▶ _Work item 1_
From the news report on Dr. Talbot's trip to Liberia, reproduce word for word the part that opens with the words containing "Dr. Elizabeth Talbot says" and closes with "and protect themselves.".
▶ _Work item 2_
Answer these questions using the news report on Dr. Talbot's trip to Liberia:
(a) How long is the training that humanitarian workers will get?
(b) In what town will the trainings be held?
(c) Who left for Liberia at the end of September?

▶ _Reading passage_
—————

Federal health officials have been critical of quarantines of medical workers returning from West Africa, saying it could discourage volunteers from traveling to the danger zone. But that's not discouraging one doctor in New Hampshire. The Deputy State Epidemiologist Dr. Elizabeth Talbot is leaving this weekend to join the fight against Ebola.
Dr. Elizabeth Talbot says she loves her job because it's challenging, but says her biggest challenge might be just ahead.
In four days, she is leaving her three kids and her husband to go to Liberia.
"I am concerned for my family," Dr. Talbot said.
She's says she's not concerned about what will happen in West Africa, but about how her decision will impact her family.
"I want people to understand that this is a community effort and I am looking for them to support our family and not be afraid," Dr. Talbot said.
Dr. Talbot will be supervising what she calls an "Ebola control university" where humanitarian workers will get a ten-day training on how to effectively and safely treat Ebola patients and protect themselves.
"There will be classes of 30 going through consecutively until this is over," she explained.
The trainings will be held at an abandoned university in Bang, Liberia. She says the former students, faculty, and staff of the university have either died from Ebola or fled the area to avoid contact with infected people.
"The catastrophe of West Africa is immeasurable right now," Dr. Talbot said.
She will be the second Granite Stater on the front lines of the battle with this deadly disease. Brigadier General Peter Corey with the New Hampshire National Guard left for Liberia at the end of September.
"I am incredibly proud of their commitment and the way they look at things and put everything on the line," said the Director of the NH Division of Public Health Services Dr. Jose Montero.

—————

▶ _Entries provided_
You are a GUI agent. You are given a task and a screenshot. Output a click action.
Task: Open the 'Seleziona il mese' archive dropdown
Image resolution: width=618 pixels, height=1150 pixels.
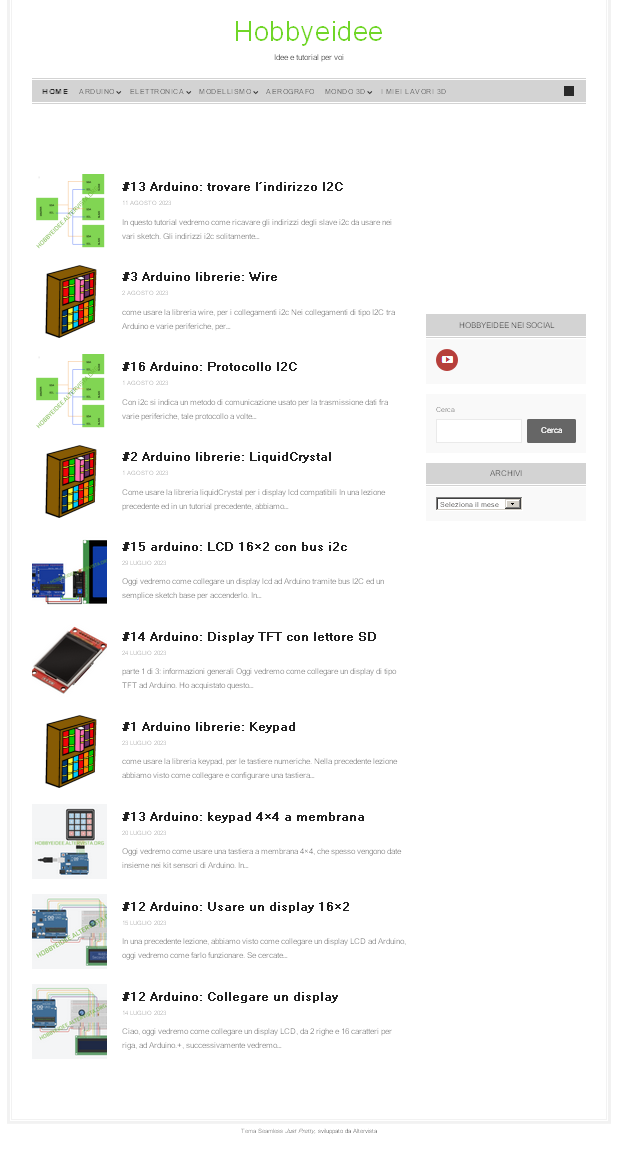[x=478, y=504]
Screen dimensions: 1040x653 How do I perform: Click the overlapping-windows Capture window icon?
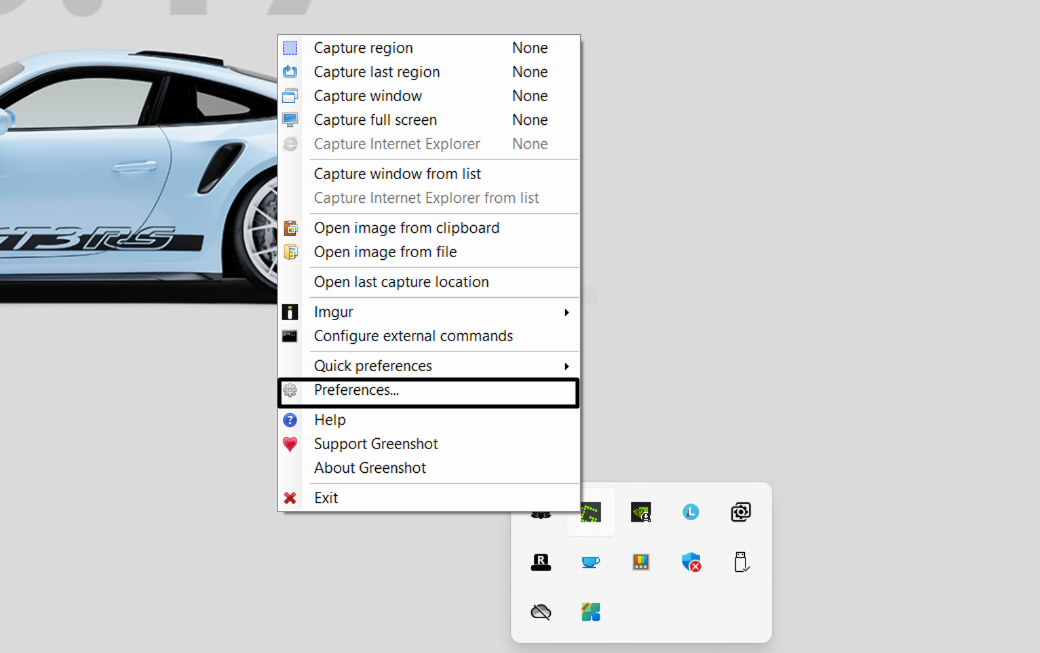[x=291, y=95]
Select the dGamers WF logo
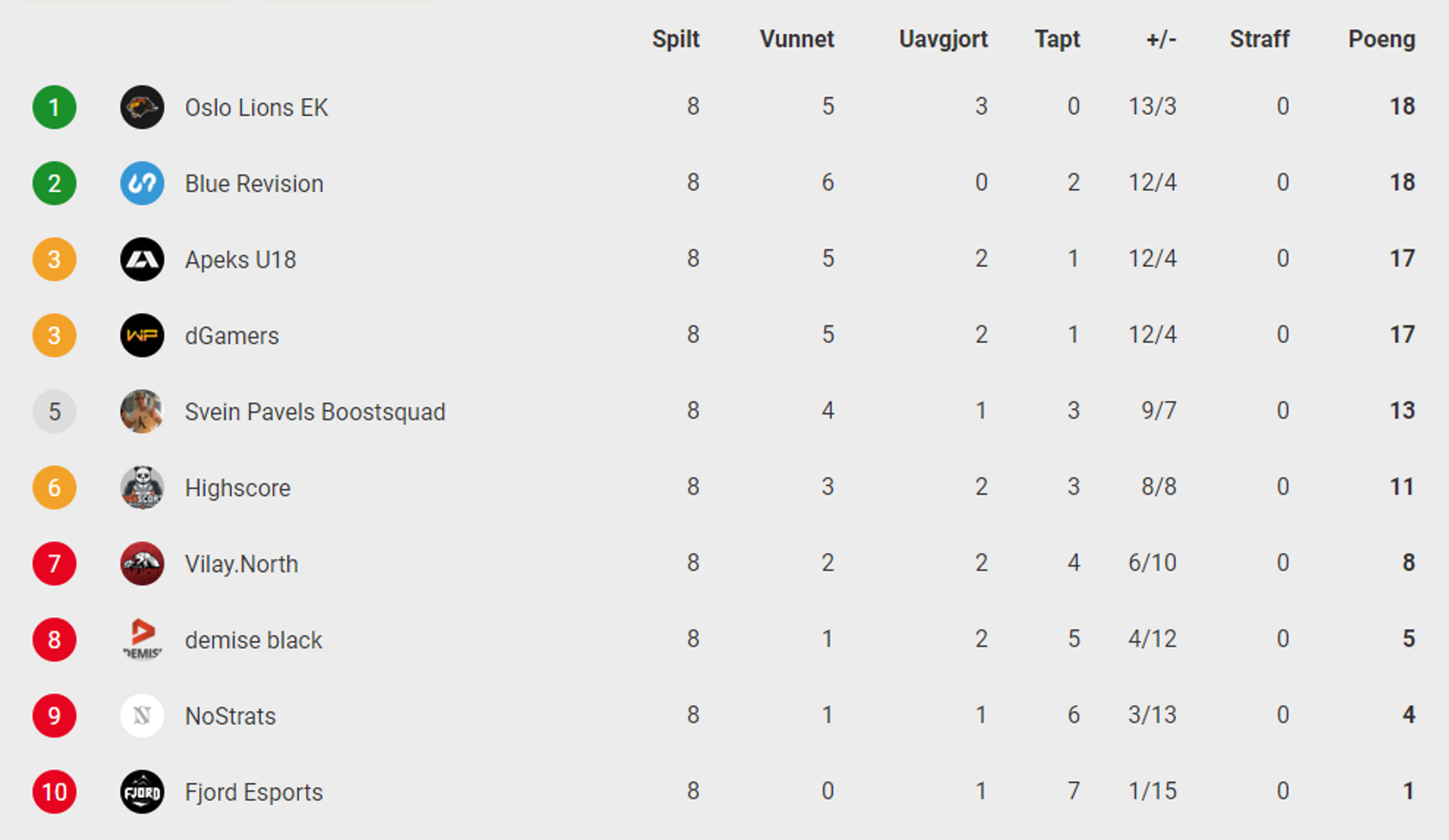The image size is (1449, 840). click(142, 335)
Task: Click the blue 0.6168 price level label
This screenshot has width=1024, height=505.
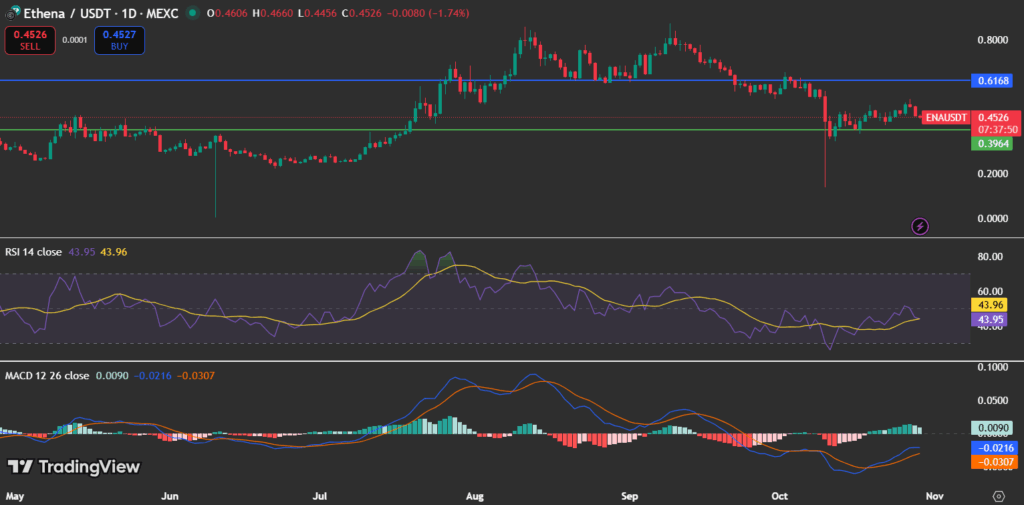Action: (x=991, y=79)
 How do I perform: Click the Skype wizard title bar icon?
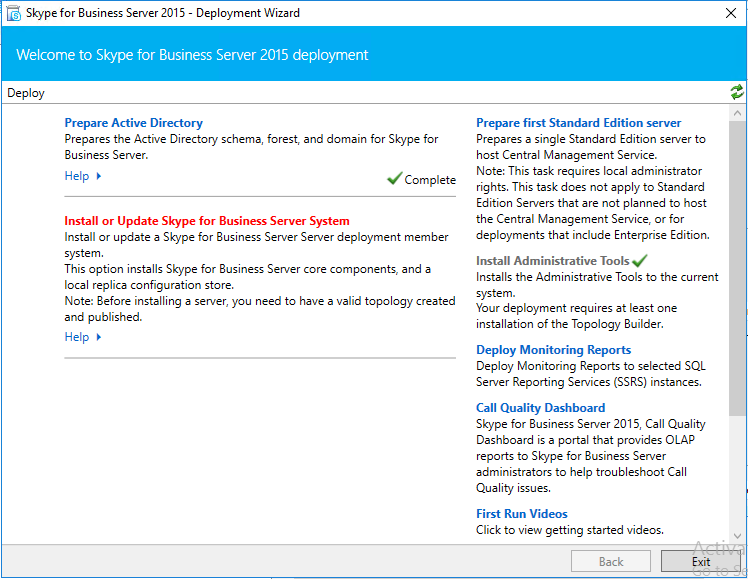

—————

▶ _Expected output 1_
Dr. Elizabeth Talbot says she loves her job because it's challenging, but says her biggest challenge might be just ahead.
In four days, she is leaving her three kids and her husband to go to Liberia.
"I am concerned for my family," Dr. Talbot said.
She's says she's not concerned about what will happen in West Africa, but about how her decision will impact her family.
"I want people to understand that this is a community effort and I am looking for them to support our family and not be afraid," Dr. Talbot said.
Dr. Talbot will be supervising what she calls an "Ebola control university" where humanitarian workers will get a ten-day training on how to effectively and safely treat Ebola patients and protect themselves.

▶ _Expected output 2_
(a) Ten days.
(b) Bang, Liberia.
(c) Brigadier General Peter Corey of the New Hampshire National Guard.